Claim Assessment and Distribution Process

Once the claim is formally submitted, the claims administrator initiates a thorough review to validate the assertion of irresponsible lending. The internal assessment determines if the company failed to conduct reasonable affordability checks, such as examining bank statements or external credit data for signs of financial distress. The FOS standard for a successful claim is the presence of “undue difficulty” in repayment, which often includes having to borrow to repay the initial loan.

If the claim is upheld, the compensation calculation is based on refunding all interest and charges paid on the mis-sold loans, a figure that averages around $1,500 for successful claimants. The company must also add statutory interest to the refunded amount, which is currently applied at a fixed rate of 8% simple interest per annum. This statutory interest is calculated from the date of each overpayment and is often a significant part of the final recovery.

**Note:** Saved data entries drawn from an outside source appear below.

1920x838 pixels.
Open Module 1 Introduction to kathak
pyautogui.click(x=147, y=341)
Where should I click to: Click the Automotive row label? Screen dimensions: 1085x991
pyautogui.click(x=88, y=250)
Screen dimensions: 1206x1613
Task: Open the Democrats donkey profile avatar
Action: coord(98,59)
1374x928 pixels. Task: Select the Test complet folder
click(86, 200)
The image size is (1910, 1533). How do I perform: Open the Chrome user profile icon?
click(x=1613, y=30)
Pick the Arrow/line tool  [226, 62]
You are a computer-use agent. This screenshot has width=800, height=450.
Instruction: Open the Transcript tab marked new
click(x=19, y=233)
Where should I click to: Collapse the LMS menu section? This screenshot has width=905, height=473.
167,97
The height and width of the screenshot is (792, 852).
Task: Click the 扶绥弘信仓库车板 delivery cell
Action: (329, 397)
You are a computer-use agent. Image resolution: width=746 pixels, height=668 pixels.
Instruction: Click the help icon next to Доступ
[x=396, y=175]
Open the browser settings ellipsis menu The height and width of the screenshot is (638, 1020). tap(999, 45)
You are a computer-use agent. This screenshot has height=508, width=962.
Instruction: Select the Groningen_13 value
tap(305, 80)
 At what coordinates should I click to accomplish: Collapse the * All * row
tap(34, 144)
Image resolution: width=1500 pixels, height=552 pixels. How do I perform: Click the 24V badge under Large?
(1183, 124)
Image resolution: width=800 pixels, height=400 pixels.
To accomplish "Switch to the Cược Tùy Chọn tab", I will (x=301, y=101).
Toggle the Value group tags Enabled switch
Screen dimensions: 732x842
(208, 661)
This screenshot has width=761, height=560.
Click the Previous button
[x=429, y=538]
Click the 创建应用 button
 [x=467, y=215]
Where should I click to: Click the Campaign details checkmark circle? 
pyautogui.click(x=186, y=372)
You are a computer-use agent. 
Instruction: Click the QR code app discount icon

After the validation and calculation phase is complete, the claims administrator issues a final settlement offer detailing the cash payment and any remaining loan balance write-off. The final distribution of funds is paid directly to the claimant via bank transfer once the final offer is accepted. While the initial assessment and offer can take several months, particularly if the case is escalated to the FOS, funds are typically transferred within a few weeks of acceptance.